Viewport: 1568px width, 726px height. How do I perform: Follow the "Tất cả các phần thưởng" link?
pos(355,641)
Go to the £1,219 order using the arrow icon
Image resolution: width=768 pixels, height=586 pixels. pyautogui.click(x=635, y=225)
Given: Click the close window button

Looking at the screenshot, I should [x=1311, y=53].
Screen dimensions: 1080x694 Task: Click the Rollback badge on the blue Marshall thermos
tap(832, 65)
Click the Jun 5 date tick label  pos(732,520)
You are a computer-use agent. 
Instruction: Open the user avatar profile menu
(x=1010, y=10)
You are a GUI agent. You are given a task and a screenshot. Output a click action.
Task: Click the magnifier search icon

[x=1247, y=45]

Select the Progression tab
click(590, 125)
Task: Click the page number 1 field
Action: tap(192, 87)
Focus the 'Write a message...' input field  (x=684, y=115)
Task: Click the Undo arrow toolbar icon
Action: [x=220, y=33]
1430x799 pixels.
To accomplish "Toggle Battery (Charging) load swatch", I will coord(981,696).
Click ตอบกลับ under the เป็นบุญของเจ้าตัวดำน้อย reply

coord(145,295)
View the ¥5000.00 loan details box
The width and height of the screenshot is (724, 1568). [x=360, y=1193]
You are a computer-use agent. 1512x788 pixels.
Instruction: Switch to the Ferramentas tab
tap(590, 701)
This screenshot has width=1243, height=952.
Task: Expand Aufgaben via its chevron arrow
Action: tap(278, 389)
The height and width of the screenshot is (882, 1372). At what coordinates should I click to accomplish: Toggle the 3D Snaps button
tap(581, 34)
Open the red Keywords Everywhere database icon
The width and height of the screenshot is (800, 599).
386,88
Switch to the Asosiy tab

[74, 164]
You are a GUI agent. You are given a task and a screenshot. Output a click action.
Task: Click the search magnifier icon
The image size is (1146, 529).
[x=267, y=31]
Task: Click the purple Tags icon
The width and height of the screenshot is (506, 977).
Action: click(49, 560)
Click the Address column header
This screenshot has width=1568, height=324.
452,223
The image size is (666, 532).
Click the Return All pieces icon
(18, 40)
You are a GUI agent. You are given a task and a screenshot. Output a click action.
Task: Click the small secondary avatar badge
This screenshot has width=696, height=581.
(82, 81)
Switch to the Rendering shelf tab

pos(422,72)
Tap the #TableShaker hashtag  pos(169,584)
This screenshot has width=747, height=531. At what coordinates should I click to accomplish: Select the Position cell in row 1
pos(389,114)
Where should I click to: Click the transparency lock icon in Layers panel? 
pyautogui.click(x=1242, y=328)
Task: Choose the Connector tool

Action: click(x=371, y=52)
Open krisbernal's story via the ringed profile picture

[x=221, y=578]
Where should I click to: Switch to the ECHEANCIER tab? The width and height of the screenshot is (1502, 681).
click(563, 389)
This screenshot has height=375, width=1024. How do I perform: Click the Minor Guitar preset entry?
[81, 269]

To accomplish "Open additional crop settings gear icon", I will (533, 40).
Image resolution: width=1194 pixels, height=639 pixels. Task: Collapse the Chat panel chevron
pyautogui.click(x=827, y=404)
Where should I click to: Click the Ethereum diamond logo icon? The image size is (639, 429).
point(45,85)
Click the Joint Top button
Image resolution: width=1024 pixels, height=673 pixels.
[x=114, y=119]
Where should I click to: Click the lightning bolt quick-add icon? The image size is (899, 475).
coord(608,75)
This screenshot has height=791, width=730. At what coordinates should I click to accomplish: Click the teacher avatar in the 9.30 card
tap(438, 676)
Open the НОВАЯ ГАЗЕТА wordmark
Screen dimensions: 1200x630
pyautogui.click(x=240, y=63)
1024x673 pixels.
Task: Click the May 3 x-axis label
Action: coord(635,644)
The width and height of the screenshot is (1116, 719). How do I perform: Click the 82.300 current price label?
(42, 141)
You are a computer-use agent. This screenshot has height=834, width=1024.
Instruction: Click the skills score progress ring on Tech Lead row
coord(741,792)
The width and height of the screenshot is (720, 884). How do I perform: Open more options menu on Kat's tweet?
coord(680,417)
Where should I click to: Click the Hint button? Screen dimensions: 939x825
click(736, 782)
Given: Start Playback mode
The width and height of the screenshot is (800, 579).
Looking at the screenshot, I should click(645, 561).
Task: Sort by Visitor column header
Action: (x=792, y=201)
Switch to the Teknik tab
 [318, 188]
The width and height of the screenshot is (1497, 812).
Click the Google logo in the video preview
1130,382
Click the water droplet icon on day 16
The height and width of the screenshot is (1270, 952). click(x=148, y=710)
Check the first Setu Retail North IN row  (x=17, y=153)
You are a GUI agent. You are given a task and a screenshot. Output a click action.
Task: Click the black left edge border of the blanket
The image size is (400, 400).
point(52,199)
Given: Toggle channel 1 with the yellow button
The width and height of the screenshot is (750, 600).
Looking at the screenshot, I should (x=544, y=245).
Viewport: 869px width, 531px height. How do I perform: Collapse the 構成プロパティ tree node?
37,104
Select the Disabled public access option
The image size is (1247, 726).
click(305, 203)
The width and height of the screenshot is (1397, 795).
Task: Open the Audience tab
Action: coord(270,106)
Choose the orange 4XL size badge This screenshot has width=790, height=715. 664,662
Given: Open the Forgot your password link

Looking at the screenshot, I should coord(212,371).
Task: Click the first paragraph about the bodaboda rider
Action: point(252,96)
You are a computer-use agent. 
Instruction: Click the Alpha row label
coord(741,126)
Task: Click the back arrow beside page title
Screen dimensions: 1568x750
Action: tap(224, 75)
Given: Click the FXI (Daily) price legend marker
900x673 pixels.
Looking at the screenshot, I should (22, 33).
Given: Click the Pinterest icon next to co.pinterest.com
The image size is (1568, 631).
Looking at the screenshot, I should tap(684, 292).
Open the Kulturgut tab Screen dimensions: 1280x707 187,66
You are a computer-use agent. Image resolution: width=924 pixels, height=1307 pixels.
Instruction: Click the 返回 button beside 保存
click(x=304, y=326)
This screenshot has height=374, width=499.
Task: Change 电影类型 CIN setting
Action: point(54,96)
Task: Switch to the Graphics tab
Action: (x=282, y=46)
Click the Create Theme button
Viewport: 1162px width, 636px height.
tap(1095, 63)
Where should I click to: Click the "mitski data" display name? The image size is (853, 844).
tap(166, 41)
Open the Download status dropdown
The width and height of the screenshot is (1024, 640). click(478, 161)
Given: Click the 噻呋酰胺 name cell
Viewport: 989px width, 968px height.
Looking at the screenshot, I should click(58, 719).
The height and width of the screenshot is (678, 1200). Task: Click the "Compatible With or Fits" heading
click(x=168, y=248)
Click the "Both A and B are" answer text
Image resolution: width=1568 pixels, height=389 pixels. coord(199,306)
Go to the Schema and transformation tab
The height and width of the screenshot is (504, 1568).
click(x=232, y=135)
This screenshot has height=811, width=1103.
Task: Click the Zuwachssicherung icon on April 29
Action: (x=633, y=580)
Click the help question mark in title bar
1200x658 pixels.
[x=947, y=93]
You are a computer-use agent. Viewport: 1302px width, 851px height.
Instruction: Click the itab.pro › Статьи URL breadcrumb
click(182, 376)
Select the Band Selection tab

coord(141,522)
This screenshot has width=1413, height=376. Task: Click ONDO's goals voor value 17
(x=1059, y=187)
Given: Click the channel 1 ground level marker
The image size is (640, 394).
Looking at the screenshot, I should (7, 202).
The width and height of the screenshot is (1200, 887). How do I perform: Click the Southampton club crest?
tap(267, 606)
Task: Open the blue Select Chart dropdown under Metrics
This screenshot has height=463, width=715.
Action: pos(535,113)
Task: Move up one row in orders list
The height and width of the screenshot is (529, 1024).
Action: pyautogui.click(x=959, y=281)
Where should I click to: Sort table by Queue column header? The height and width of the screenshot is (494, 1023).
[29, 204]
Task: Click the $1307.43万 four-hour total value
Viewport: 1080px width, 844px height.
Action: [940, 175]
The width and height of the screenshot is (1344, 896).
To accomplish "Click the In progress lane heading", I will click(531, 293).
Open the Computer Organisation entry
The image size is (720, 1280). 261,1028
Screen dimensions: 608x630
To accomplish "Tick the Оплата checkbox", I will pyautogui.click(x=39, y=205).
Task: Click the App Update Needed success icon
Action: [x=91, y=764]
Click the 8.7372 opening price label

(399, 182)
━━━━
TASK STATEMENT →
Examine the records above and state the number of lines that include "title", with no further text.

RESPONSE →
2